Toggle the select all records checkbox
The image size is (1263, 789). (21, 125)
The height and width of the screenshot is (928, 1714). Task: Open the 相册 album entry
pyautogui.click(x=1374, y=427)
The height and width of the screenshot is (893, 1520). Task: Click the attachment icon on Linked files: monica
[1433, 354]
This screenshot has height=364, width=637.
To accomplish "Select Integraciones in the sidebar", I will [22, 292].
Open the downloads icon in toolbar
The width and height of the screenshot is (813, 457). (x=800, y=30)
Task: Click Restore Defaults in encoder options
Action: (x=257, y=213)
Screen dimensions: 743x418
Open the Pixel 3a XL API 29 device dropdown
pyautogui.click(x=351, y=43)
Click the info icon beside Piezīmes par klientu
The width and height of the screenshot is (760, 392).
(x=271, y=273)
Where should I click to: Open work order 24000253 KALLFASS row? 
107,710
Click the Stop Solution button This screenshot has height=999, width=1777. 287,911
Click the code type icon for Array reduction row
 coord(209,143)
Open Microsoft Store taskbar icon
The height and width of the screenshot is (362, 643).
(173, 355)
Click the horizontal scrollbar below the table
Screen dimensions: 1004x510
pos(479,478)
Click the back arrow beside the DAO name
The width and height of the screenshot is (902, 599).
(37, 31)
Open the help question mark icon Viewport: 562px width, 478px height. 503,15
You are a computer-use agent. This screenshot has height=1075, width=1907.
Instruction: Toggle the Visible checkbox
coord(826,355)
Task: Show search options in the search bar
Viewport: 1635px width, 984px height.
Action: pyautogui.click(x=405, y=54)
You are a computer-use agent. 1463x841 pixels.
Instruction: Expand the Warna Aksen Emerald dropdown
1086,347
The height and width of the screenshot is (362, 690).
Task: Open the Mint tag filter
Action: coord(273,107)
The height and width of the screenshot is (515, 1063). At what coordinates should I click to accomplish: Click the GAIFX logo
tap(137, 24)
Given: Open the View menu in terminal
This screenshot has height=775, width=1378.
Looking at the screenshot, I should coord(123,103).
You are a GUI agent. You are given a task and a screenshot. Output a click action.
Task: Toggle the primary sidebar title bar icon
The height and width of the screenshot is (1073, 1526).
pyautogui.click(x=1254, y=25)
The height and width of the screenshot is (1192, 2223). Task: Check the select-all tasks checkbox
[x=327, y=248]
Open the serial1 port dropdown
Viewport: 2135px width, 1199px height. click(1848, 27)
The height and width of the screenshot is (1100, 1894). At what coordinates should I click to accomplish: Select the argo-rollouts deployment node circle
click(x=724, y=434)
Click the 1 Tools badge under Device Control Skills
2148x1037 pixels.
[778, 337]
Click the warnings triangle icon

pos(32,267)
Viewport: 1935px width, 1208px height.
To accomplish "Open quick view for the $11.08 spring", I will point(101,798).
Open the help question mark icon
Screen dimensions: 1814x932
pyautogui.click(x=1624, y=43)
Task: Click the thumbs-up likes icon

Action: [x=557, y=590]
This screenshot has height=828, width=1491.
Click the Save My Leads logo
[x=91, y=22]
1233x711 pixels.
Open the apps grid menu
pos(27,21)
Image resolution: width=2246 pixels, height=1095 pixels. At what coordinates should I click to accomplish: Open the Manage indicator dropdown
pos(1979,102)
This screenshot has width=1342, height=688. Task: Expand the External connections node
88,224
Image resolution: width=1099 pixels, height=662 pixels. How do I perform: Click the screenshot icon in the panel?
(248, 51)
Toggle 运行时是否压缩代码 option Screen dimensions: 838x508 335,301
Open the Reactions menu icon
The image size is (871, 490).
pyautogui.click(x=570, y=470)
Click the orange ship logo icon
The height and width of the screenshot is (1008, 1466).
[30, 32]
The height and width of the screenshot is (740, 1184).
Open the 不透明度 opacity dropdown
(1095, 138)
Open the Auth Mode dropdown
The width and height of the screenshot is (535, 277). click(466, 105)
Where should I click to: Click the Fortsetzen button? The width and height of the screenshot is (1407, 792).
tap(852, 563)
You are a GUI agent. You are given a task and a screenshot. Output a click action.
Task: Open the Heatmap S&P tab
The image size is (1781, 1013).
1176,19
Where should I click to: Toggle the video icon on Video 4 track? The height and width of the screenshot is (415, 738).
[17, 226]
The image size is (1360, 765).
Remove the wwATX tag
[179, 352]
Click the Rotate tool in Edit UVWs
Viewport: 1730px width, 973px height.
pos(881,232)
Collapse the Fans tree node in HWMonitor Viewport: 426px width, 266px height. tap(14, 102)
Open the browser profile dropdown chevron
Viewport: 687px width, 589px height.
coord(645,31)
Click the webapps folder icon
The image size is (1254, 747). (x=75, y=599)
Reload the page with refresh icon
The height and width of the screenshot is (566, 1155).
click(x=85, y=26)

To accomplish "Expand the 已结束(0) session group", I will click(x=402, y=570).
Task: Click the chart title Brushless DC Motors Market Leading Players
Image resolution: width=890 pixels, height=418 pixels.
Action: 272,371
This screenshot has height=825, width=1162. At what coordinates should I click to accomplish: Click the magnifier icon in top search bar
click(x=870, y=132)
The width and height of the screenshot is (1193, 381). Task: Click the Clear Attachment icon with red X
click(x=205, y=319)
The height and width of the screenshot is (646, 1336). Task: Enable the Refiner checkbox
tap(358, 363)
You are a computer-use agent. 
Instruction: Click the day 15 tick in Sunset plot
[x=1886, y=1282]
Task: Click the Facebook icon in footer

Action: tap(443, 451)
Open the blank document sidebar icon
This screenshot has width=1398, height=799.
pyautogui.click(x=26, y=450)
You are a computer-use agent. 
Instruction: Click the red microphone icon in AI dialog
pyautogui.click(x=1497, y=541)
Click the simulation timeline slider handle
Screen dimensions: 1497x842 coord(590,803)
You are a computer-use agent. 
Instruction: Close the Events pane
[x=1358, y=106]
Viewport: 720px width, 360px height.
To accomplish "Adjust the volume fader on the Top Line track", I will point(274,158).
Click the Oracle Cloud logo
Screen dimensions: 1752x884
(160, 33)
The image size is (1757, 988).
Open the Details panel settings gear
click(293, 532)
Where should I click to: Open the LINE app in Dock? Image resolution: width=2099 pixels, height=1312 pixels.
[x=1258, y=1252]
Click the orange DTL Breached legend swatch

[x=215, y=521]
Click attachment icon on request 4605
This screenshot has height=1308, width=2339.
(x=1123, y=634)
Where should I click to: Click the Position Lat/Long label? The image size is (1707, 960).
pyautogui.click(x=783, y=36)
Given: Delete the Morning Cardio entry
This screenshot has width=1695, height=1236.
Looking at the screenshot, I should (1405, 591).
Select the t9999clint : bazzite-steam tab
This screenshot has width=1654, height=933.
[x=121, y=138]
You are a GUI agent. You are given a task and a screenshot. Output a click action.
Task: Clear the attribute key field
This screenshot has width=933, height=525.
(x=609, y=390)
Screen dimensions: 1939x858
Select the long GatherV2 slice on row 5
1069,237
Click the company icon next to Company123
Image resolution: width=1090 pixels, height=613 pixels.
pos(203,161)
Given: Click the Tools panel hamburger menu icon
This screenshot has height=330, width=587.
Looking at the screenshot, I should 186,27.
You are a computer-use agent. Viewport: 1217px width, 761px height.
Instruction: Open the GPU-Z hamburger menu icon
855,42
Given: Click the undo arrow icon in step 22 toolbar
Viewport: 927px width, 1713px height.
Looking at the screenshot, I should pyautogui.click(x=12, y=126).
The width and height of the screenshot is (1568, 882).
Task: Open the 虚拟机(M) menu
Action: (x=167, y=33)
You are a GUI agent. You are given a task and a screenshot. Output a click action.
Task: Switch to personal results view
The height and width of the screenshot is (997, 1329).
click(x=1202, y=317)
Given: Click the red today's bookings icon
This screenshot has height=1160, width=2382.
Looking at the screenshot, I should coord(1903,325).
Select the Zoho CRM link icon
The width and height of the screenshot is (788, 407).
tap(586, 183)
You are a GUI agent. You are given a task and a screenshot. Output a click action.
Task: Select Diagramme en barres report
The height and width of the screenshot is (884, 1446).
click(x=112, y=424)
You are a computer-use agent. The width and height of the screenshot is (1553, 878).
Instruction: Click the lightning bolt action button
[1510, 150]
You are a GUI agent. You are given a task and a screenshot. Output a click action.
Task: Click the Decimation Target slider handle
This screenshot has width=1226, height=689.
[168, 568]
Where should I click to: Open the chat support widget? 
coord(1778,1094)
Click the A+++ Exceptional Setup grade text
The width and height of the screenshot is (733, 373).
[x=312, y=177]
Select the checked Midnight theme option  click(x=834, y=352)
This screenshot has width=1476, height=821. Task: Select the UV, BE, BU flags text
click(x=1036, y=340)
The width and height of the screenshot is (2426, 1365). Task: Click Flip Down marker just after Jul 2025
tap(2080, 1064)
++++++++++
▶ [TASK REQUIREMENTS]:
Using the material above, quote the first line and each line after it, stopping at and including the line that holds "Click the Stop".

▶ [RESULT OF THIS TASK]:
Toggle the select all records checkbox
The image size is (1263, 789). (21, 125)
The height and width of the screenshot is (928, 1714). Task: Open the 相册 album entry
pyautogui.click(x=1374, y=427)
The height and width of the screenshot is (893, 1520). Task: Click the attachment icon on Linked files: monica
[1433, 354]
This screenshot has height=364, width=637.
To accomplish "Select Integraciones in the sidebar", I will [22, 292].
Open the downloads icon in toolbar
The width and height of the screenshot is (813, 457). (x=800, y=30)
Task: Click Restore Defaults in encoder options
Action: (x=257, y=213)
Screen dimensions: 743x418
Open the Pixel 3a XL API 29 device dropdown
pyautogui.click(x=351, y=43)
Click the info icon beside Piezīmes par klientu
The width and height of the screenshot is (760, 392).
(x=271, y=273)
Where should I click to: Open work order 24000253 KALLFASS row? 
107,710
Click the Stop Solution button This screenshot has height=999, width=1777. 287,911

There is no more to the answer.